Content starts

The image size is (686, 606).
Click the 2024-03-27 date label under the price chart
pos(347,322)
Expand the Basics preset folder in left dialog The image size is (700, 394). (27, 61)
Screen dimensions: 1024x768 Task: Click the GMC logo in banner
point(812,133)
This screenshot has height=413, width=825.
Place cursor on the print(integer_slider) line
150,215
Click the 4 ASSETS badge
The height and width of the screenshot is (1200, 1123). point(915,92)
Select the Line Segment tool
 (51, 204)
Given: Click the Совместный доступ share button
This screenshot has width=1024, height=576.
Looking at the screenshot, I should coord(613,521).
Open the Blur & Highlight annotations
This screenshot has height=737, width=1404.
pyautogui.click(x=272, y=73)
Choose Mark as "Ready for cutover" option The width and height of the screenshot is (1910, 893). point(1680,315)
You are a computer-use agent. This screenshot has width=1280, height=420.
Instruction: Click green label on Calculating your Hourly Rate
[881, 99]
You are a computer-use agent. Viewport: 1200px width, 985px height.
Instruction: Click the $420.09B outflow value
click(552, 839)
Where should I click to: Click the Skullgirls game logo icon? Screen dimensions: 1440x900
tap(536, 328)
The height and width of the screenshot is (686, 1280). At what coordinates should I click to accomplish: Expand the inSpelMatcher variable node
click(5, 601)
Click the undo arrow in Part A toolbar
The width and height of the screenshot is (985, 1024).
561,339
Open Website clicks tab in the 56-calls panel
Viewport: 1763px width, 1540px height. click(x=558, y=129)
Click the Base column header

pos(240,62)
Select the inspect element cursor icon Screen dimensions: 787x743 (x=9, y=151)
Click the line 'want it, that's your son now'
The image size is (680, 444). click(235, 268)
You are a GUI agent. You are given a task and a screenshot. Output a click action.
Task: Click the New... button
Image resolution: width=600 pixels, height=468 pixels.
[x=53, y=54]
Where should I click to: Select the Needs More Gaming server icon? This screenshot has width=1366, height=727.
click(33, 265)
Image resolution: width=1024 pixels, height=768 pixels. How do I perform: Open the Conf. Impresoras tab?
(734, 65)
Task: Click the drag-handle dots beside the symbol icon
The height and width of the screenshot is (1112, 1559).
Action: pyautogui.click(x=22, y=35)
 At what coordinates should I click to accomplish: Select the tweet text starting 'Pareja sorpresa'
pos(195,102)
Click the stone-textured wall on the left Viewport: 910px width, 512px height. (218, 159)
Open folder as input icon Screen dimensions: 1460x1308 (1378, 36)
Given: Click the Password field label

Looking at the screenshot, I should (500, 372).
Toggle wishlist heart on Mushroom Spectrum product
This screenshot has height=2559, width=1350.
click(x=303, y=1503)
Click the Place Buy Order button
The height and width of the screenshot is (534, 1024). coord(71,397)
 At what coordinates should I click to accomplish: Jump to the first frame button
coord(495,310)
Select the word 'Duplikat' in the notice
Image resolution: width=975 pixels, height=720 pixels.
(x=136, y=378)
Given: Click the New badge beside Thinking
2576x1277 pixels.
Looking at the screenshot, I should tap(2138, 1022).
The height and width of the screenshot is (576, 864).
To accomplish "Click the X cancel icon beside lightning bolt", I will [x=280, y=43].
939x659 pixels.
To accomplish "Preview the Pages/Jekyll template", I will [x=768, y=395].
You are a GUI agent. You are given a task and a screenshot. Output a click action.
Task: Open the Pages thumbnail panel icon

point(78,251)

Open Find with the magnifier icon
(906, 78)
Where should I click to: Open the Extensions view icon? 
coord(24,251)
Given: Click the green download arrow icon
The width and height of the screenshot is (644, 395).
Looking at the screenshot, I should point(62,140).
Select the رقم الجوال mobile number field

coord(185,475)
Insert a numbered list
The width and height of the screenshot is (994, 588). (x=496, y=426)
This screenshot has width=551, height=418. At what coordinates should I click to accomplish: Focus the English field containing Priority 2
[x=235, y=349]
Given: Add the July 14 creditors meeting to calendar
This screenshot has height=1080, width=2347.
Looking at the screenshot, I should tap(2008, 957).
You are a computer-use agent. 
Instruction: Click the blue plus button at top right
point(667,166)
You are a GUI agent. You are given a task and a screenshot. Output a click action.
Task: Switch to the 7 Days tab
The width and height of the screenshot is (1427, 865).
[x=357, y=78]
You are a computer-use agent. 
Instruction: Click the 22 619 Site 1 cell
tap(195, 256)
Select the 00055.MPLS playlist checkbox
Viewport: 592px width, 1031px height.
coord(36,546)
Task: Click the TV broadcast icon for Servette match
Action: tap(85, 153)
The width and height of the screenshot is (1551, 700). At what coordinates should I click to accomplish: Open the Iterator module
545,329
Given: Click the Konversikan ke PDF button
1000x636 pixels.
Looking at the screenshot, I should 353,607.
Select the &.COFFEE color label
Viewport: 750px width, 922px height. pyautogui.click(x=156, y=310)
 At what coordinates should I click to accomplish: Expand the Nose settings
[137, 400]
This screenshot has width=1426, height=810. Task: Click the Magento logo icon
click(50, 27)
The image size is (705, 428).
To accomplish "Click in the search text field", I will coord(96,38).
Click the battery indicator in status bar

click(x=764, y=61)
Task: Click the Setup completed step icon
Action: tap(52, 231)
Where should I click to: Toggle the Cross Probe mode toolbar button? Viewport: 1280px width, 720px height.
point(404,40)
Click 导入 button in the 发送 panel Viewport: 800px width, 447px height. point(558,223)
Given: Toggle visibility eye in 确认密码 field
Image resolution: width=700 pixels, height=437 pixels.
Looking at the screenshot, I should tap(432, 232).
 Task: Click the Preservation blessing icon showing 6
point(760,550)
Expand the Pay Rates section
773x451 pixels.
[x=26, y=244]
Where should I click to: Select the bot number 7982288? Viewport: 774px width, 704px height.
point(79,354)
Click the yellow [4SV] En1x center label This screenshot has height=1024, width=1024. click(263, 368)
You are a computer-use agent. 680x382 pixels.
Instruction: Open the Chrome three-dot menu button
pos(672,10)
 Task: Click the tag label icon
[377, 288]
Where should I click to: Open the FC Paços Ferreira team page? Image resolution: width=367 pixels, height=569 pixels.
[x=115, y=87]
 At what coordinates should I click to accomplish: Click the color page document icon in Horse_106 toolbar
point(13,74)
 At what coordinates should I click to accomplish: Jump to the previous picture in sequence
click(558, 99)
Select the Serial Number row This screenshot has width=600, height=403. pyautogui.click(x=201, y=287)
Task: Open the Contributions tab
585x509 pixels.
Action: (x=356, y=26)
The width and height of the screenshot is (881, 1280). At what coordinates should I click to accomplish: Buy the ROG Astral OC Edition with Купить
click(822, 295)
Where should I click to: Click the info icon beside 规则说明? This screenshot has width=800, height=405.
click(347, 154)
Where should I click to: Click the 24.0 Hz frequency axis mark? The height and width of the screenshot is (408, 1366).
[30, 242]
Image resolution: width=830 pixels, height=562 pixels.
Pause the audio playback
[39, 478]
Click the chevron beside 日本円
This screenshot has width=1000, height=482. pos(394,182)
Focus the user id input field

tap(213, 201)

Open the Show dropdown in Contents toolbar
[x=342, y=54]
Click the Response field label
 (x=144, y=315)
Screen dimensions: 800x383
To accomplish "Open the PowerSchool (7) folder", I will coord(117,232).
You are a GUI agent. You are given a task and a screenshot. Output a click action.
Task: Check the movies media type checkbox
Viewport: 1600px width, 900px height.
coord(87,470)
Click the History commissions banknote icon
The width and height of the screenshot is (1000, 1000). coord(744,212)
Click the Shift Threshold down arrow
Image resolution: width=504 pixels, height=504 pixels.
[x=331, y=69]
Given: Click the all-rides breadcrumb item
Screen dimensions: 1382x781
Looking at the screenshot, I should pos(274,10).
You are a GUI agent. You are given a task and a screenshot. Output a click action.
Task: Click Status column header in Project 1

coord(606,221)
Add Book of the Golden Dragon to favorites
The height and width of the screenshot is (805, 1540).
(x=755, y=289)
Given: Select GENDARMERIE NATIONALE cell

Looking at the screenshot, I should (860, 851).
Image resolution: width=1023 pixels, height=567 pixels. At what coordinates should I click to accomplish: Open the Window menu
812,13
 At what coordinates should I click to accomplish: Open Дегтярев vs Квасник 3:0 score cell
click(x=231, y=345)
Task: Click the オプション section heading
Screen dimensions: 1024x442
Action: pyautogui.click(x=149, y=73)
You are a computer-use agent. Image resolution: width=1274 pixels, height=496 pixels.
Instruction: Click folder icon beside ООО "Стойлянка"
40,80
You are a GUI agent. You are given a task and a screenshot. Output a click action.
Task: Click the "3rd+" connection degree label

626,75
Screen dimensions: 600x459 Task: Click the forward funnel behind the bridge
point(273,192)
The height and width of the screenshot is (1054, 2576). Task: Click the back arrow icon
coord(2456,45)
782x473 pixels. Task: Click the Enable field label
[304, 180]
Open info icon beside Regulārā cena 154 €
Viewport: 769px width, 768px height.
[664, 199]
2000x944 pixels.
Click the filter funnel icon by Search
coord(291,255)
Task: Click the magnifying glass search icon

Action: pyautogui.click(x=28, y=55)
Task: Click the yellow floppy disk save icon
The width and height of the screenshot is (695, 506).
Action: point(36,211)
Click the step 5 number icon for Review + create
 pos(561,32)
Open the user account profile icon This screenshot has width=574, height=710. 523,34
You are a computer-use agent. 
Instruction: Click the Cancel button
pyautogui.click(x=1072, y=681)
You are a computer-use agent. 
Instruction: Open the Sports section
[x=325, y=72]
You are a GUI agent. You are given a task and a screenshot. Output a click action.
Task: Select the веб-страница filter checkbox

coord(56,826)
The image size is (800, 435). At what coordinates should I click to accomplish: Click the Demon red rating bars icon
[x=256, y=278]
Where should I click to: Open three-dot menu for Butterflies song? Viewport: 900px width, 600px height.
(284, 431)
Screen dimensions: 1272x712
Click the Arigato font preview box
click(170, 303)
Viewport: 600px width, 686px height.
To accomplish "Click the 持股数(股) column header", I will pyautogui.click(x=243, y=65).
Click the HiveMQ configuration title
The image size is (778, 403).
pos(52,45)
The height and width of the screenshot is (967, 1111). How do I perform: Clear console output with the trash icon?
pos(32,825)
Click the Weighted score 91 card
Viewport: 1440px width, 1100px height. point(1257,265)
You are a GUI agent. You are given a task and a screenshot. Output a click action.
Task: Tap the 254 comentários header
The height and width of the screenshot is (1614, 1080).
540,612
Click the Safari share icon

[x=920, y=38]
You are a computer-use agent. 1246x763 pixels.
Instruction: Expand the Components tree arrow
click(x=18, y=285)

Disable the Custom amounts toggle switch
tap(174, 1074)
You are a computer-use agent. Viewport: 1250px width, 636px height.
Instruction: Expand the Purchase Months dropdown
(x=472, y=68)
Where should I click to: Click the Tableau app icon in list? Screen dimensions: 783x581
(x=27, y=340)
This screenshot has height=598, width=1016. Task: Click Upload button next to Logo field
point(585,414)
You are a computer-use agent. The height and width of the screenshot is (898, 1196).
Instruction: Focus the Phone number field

Content ends

### Assignment
Using the listing above, return word for word each line from the one that has "Where should I click to: Select the Needs" through the one that has "Open folder as", and no line outside that range.

### The completed task
Where should I click to: Select the Needs More Gaming server icon? This screenshot has width=1366, height=727.
click(33, 265)
Image resolution: width=1024 pixels, height=768 pixels. How do I perform: Open the Conf. Impresoras tab?
(734, 65)
Task: Click the drag-handle dots beside the symbol icon
The height and width of the screenshot is (1112, 1559).
Action: pyautogui.click(x=22, y=35)
 At what coordinates should I click to accomplish: Select the tweet text starting 'Pareja sorpresa'
pos(195,102)
Click the stone-textured wall on the left Viewport: 910px width, 512px height. (218, 159)
Open folder as input icon Screen dimensions: 1460x1308 (1378, 36)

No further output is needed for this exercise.